Data entries:
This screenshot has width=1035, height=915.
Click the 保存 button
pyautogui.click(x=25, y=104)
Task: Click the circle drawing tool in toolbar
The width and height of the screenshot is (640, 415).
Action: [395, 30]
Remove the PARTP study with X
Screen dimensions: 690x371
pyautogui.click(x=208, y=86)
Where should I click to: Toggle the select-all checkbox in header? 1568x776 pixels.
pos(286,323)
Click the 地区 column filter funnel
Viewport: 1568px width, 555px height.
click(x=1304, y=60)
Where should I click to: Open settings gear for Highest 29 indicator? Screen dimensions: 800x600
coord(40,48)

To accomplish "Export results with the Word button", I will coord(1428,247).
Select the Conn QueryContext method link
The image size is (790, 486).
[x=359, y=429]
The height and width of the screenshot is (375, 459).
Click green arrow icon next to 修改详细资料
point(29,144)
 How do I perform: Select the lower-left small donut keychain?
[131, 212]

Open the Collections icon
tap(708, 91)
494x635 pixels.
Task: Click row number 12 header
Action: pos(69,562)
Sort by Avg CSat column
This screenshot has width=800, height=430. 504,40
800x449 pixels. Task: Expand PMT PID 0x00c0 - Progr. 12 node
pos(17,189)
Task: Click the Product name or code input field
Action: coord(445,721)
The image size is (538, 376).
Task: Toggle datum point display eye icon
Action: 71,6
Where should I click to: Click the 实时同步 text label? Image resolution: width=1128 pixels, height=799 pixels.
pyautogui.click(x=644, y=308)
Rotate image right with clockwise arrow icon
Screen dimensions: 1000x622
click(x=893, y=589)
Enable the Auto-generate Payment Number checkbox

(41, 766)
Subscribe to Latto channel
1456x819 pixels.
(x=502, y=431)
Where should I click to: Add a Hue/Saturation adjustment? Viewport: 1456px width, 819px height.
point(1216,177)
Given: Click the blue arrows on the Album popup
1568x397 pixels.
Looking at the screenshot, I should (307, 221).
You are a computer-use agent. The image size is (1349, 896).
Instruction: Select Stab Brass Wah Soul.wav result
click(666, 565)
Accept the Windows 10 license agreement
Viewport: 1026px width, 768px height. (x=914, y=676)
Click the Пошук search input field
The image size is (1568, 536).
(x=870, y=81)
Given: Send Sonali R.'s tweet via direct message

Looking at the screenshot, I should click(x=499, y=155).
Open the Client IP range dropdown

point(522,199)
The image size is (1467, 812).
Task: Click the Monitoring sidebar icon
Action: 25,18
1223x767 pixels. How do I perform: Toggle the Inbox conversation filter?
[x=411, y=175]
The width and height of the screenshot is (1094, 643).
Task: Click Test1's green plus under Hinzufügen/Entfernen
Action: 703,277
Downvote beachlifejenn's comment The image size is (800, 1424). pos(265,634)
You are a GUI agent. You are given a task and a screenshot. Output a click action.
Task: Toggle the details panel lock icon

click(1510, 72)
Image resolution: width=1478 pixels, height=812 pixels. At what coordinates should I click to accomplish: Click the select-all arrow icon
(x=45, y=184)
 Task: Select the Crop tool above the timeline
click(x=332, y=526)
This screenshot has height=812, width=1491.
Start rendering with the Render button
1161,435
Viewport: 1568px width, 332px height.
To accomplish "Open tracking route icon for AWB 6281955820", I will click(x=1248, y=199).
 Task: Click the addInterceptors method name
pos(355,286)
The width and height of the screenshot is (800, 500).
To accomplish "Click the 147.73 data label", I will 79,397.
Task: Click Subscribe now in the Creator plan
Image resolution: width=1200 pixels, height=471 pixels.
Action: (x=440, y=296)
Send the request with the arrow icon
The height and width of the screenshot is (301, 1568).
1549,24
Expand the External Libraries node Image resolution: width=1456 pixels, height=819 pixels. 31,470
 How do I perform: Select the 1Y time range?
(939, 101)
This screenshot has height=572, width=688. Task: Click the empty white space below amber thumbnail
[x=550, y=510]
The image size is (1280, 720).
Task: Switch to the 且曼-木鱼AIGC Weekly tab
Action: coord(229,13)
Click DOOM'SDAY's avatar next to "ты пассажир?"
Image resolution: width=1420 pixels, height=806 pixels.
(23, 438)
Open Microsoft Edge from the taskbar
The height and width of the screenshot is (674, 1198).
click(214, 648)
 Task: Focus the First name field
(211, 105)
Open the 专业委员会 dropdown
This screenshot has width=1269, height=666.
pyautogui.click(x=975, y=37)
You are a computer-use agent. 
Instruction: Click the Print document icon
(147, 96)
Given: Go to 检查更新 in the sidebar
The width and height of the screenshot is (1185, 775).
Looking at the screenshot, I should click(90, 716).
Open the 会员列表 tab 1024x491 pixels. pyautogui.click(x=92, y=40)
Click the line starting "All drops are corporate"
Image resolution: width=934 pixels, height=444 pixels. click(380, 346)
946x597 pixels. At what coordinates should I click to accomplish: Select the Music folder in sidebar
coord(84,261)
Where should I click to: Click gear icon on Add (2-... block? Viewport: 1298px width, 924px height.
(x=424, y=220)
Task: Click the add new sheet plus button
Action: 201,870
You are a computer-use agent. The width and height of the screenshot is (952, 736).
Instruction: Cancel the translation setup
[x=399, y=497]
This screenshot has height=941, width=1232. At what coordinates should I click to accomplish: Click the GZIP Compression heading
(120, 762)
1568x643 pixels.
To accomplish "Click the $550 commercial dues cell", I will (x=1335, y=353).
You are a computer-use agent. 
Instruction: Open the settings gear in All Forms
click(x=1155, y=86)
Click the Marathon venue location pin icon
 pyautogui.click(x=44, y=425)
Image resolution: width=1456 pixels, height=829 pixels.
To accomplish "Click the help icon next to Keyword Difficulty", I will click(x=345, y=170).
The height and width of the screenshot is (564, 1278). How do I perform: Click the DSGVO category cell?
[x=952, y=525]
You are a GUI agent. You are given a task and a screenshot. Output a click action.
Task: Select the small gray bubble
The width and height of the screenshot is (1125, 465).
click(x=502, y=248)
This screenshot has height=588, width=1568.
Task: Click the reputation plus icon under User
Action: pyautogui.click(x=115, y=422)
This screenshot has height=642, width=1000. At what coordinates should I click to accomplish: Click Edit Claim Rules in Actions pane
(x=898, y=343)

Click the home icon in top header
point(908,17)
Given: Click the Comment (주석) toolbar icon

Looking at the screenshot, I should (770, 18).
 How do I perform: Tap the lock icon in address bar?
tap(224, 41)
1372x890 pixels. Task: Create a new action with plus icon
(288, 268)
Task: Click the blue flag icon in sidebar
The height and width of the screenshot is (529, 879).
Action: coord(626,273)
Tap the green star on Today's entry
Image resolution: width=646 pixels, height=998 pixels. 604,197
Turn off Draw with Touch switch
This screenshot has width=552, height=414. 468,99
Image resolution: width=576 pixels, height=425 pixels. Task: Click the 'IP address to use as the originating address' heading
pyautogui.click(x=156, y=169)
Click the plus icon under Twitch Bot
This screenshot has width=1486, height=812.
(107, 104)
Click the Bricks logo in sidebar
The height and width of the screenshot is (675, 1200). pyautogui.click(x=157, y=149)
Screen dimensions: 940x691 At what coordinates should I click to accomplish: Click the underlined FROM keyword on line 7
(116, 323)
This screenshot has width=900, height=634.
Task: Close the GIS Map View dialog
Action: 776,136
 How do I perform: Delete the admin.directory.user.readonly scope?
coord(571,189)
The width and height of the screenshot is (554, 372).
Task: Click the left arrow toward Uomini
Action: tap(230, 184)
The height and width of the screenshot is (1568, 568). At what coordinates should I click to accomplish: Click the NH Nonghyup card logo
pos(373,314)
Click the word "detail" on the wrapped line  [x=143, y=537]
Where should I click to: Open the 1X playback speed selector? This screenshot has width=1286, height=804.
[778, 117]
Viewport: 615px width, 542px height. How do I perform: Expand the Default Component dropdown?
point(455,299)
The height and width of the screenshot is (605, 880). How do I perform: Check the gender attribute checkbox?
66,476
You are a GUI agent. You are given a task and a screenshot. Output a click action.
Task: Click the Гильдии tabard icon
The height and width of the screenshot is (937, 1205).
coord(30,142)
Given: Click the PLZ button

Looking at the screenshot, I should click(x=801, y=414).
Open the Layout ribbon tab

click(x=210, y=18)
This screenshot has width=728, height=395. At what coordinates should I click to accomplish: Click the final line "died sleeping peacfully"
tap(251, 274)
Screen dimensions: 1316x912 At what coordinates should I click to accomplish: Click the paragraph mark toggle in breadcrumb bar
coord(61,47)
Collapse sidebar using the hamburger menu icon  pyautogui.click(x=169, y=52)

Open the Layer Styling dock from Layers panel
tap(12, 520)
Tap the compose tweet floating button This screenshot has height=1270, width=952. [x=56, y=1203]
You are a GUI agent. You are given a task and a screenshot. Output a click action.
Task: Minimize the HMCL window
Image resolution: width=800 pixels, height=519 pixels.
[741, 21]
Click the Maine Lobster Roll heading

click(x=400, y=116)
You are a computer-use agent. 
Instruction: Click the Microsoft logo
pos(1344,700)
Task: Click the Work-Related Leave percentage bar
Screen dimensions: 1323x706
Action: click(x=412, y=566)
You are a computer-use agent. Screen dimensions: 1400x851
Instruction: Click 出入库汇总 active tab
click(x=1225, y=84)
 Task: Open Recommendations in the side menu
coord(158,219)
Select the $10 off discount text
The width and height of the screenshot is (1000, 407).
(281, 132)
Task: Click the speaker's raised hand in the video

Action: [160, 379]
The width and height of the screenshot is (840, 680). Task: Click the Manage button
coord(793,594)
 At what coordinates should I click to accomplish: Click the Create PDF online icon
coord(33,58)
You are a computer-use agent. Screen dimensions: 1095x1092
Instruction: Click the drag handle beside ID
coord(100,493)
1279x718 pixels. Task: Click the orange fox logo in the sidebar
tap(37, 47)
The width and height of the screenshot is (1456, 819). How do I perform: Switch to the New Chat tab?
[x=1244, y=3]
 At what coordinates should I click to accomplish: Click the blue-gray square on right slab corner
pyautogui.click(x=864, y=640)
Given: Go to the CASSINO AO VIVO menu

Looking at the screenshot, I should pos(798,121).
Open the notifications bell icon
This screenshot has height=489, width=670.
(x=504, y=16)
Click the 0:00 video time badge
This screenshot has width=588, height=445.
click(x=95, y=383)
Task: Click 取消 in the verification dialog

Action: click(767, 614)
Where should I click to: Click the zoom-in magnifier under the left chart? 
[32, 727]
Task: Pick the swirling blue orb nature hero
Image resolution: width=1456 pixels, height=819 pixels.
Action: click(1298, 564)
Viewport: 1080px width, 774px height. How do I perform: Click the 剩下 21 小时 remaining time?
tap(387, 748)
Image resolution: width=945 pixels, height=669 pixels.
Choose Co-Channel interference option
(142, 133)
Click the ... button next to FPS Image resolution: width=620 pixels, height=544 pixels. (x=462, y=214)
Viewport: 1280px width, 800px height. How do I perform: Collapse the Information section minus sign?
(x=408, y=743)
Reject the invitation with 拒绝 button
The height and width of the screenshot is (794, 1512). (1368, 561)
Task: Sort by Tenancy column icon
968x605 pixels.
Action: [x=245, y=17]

Given request:
Repeat the data entries above verbatim, from the first line through the line containing "pyautogui.click(x=208, y=86)", including that line.

Task output:
This screenshot has width=1035, height=915.
Click the 保存 button
pyautogui.click(x=25, y=104)
Task: Click the circle drawing tool in toolbar
The width and height of the screenshot is (640, 415).
Action: [395, 30]
Remove the PARTP study with X
Screen dimensions: 690x371
pyautogui.click(x=208, y=86)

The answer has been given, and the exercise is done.